WORK INSTRUCTION 1
Answer these questions using the heartburn-drug article.
(a) What percentage of the volunteers taking esomeprazole developed significant symptoms, and what percentage of those taking the placebo did?
(b) Who led the research team, and at which university?
(c) How many prescriptions for these drugs did doctors in the United States write last year, according to IMS Health?
WORK INSTRUCTION 2
Write out the passage of the heartburn-drug article starting with "PPIs are among" and going on through "dosage they take.".
WORK INSTRUCTION 3
Continue the heartburn-drug article from the point where it stops.

READING PASSAGE

★ ★ ★ ★ ★ ★ ★

After two months of taking esomeprazole (Nexium), 44 percent of healthy volunteers who started with no symptoms developed significant heartburn, acid reflux or dyspepsia, compared with 15 percent who took a harmless placebo, the scientists reported in the July issue of Gastroenterology.
Worse, this apparent "rebound" acid secretion could lead to dependence on the drugs, according to the research team led by Dr. Peter Bytzer of Copenhagen University in Denmark.
PPIs are among the most commonly prescribed drugs worldwide, with doctors in the United States writing 113.4 million prescriptions for the drugs last year, according to the health care information company IMS Health. The class includes drugs such as Prilosec, Nexium and Prevacid.
Many primary care doctors put patients with symptoms of chronic heartburn on a trial course of a PPI, a class of drugs that includes such well-known trade names as Prevacid, Aciphex and Prilosec, in addition to Nexium.
However, the researchers noted that up to one-third of these patients keep taking the drug after the symptoms are gone. Physicians in some studies have reported problems getting patients to withdraw from the drug or reduce the dosage they take.

★ ★ ★ ★ ★ ★ ★

EXCERPTED RECORDS

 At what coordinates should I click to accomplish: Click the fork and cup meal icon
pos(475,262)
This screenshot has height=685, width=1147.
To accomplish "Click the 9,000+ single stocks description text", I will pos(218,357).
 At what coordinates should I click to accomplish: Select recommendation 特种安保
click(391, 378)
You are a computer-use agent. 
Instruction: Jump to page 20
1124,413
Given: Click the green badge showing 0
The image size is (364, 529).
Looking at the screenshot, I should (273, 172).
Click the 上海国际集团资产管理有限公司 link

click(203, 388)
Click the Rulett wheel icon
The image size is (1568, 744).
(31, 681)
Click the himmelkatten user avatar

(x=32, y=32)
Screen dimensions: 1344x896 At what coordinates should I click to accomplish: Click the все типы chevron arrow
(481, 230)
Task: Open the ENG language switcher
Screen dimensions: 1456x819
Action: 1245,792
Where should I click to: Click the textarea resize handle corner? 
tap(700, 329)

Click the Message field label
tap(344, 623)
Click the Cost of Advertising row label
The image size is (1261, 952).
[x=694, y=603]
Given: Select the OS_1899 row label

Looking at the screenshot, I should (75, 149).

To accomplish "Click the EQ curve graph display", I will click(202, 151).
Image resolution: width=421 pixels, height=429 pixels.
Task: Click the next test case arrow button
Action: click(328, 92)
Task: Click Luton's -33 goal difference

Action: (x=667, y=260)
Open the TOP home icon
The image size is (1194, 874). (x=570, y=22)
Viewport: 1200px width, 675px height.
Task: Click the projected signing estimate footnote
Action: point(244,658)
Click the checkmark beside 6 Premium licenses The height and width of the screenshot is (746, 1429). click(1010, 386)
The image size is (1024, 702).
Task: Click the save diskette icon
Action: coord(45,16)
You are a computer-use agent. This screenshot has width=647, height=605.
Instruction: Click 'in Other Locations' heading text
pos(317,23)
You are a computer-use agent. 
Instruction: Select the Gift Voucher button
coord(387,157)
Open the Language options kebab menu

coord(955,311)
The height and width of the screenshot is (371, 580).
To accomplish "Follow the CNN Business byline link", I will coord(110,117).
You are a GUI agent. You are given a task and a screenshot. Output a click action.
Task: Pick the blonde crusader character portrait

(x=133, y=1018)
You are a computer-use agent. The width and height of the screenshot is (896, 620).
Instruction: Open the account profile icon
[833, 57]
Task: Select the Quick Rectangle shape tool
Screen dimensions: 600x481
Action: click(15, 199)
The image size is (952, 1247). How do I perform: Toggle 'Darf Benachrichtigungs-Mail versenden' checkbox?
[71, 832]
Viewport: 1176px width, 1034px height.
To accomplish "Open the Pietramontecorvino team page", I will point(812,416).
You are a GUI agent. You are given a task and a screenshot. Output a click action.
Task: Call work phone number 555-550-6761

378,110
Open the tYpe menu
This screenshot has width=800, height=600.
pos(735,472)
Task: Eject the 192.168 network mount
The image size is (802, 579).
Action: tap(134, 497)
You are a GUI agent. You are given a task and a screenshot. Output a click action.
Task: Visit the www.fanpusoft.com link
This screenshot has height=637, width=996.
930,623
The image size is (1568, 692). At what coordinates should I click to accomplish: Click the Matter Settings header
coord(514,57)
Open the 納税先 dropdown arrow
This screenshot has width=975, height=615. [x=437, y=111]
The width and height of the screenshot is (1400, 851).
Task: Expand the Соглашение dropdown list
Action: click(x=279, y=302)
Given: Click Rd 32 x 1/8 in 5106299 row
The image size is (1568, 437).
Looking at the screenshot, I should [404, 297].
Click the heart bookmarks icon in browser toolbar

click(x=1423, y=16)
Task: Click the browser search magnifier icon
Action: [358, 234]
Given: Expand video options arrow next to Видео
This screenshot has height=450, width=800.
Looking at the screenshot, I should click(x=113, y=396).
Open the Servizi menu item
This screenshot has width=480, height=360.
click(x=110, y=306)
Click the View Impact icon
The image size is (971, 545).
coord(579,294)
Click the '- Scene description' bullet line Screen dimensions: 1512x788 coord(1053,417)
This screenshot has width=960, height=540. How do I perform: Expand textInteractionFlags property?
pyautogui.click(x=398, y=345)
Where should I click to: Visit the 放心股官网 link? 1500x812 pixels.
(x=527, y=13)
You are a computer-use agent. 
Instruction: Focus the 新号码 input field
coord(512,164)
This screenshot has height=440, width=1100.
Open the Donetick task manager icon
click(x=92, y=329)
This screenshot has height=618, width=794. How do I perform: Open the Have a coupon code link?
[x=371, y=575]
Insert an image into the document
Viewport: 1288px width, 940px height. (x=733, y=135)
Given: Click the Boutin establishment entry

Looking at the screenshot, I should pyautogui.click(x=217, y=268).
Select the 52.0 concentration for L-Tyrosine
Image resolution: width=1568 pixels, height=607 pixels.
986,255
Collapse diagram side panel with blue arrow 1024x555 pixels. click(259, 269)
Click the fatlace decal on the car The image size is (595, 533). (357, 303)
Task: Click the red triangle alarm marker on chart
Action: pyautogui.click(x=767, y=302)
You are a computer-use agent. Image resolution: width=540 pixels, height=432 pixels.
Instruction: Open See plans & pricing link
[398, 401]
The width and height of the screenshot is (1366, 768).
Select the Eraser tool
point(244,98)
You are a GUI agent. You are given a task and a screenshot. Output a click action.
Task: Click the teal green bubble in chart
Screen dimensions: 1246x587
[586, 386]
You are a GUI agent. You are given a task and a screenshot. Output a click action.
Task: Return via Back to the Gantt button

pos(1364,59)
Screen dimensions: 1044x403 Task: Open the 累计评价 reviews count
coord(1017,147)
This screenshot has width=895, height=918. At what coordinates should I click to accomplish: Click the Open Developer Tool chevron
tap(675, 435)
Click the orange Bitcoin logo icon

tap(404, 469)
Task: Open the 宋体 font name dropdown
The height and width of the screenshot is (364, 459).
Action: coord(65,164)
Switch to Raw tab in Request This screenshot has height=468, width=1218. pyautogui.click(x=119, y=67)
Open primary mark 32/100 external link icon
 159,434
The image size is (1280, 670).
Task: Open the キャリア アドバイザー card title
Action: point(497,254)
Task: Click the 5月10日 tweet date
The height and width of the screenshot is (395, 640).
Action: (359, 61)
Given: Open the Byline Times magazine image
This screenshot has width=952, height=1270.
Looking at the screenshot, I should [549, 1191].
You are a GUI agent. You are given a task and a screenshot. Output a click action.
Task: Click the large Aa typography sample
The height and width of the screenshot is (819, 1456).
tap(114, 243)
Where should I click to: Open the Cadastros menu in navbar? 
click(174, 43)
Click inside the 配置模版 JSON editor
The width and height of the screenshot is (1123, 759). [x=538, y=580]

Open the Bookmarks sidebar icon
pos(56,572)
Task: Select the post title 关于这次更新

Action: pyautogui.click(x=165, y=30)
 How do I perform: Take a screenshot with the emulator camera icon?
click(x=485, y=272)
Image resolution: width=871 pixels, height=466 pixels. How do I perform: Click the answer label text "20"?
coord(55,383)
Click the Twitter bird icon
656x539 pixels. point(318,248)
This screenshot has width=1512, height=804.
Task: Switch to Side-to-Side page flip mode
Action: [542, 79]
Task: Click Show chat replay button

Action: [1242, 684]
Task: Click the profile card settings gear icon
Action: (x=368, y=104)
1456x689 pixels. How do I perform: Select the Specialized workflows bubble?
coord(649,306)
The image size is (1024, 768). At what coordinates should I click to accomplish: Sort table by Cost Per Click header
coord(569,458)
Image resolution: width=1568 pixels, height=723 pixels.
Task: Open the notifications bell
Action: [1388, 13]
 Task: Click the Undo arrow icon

★ ★ ★ ★ ★ ★ ★

TASK RESPONSE 1
(a) 44 percent on esomeprazole; 15 percent on the placebo.
(b) Dr. Peter Bytzer, of Copenhagen University in Denmark.
(c) 113.4 million.

TASK RESPONSE 2
PPIs are among the most commonly prescribed drugs worldwide, with doctors in the United States writing 113.4 million prescriptions for the drugs last year, according to the health care information company IMS Health. The class includes drugs such as Prilosec, Nexium and Prevacid.
Many primary care doctors put patients with symptoms of chronic heartburn on a trial course of a PPI, a class of drugs that includes such well-known trade names as Prevacid, Aciphex and Prilosec, in addition to Nexium.
However, the researchers noted that up to one-third of these patients keep taking the drug after the symptoms are gone. Physicians in some studies have reported problems getting patients to withdraw from the drug or reduce the dosage they take.

TASK RESPONSE 3
"Thus, patients with ambiguous symptoms that are not truly acid related may be prescribed a PPI empirically, but may find it difficult to withdraw from therapy because of the development of true acid-related symptoms," the researchers said.
The hypothesis, though controversial, has been that PPIs perpetuate symptoms and necessitate their continued long-term use.
The theory behind this is that lowered stomach acid levels caused by the action of the drugs causes the body to compensate by secreting even more acid into the stomach, the researchers said.
Bytzer's results supported this theory. Symptoms in the PPI group continued, even in the final week of the study, after gastric acid suppression had normalized.
In an accompanying editorial, Dr. Kenneth McColl and Dr. Derek Gillen of the University of Glasgow in Scotland said the findings should challenge current "liberal" prescribing habits.
Among their recommendations:
Restrict PPI use to patients who are most likely to benefit from them, such as those with symptoms accompanied by endoscopic evidence of acid damage.
Limit the PPI trial period to one or two weeks to reduce the chance of inducing hyperacidity and associated symptoms.
Adopt a "step-up" approach rather than "step-down" from medications to lifestyle alterations and milder medications such as antacids or alginates.
Inform patients about rebound acid hypersecretion and its potential effects as part of the discussion about side effects and safety.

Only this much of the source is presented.